L’opera ripercorre la vicenda umana e professionale di De Masi, imprenditore che ha scelto di non piegarsi alla ’ndrangheta, affrontando intimidazioni, attentati e gravi minacce per difendere la propria dignità, l’impresa e il legame con la Calabria.
Alla manifestazione ha partecipato anche Antonio Noè, segretario generale regionale Calabria del Nuovo Sindacato Carabinieri, che ha espresso apprezzamento nei confronti degli organizzatori e di quanti hanno contribuito alla realizzazione dell’iniziativa.
«La presenza di centinaia di cittadini e, soprattutto, di tantissimi giovani rappresenta il segnale più bello che la Calabria possa offrire: una comunità che sceglie di ascoltare la voce della legalità anziché quella della paura», ha dichiarato Noè.
Da oltre tredici anni De Masi vive sotto la protezione dello Stato in seguito alle sue denunce contro la criminalità organizzata. Per ragioni di sicurezza la sua famiglia è stata costretta a trasferirsi, mentre l’imprenditore ha scelto di rimanere in Calabria e di proseguire il proprio impegno pubblico, incontrando in particolare gli studenti nelle scuole.
Proprio alle nuove generazioni è stato rivolto uno dei messaggi centrali della serata. Secondo Noè, la storia di De Masi dimostra come il vero successo non consista nel piegarsi al potere criminale, ma nel conservare la propria libertà e dignità.
«La legalità non è una parola da pronunciare soltanto nelle ricorrenze: è una scelta quotidiana, fatta di sacrifici, responsabilità e amore per la propria terra. La Calabria ha bisogno di giovani capaci di scegliere la strada dell’onestà, del lavoro e del rispetto delle istituzioni», ha sottolineato il rappresentante sindacale.
Nel suo intervento Noè ha richiamato anche l’attività svolta quotidianamente dalle donne e dagli uomini delle Forze dell’ordine. Carabinieri, Polizia di Stato, Guardia di Finanza e le altre Forze di polizia, ha osservato, continuano a garantire la sicurezza dei cittadini nonostante le difficoltà legate alla carenza di personale e all’insufficienza di mezzi e risorse.
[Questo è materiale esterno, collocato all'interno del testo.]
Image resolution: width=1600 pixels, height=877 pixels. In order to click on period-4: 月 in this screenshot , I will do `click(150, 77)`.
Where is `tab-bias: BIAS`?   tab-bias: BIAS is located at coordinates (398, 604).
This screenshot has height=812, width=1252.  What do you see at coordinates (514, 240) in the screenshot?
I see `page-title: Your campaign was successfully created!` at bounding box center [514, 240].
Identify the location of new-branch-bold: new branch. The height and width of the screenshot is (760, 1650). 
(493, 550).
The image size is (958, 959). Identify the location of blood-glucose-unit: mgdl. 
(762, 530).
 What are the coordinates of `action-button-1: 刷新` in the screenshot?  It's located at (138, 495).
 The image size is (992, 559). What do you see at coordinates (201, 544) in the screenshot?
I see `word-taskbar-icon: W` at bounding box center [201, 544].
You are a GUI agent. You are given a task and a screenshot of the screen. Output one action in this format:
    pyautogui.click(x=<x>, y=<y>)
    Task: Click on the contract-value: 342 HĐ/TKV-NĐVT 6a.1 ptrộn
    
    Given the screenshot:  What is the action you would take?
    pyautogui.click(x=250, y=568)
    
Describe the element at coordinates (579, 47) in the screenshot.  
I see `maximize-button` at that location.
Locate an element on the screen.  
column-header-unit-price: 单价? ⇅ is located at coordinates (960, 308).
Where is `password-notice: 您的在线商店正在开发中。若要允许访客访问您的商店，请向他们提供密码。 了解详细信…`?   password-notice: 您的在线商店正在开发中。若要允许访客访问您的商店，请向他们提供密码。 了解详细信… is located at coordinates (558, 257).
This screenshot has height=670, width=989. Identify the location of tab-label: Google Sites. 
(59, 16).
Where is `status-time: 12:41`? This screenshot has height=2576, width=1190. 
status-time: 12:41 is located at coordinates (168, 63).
Un riconoscimento particolare è stato rivolto agli operatori della scorta incaricati di proteggere Antonino De Masi. Tra loro figurano anche Domenico Lo Duca ed Emanuele Ferraro, commissari del Nuovo Sindacato Carabinieri appartenenti alla Segreteria provinciale di Reggio Calabria.
Noè ha quindi ribadito la necessità di maggiori investimenti in personale, mezzi e risorse, affinché chi è chiamato a difendere quotidianamente la legalità possa ricevere un sostegno adeguato da parte delle istituzioni.
Un ringraziamento è stato rivolto anche alla Segreteria provinciale di Cosenza del Nuovo Sindacato Carabinieri, rappresentata dal segretario generale provinciale V. Rocco Paternoster, per la partecipazione e la vicinanza alle iniziative dedicate alla cultura della legalità e al rispetto delle istituzioni.
«Quando una piazza si riempie per ascoltare una storia di coraggio e non una storia di paura – ha concluso Antonio Noè – significa che la Calabria migliore esiste ed è più forte di qualsiasi organizzazione criminale».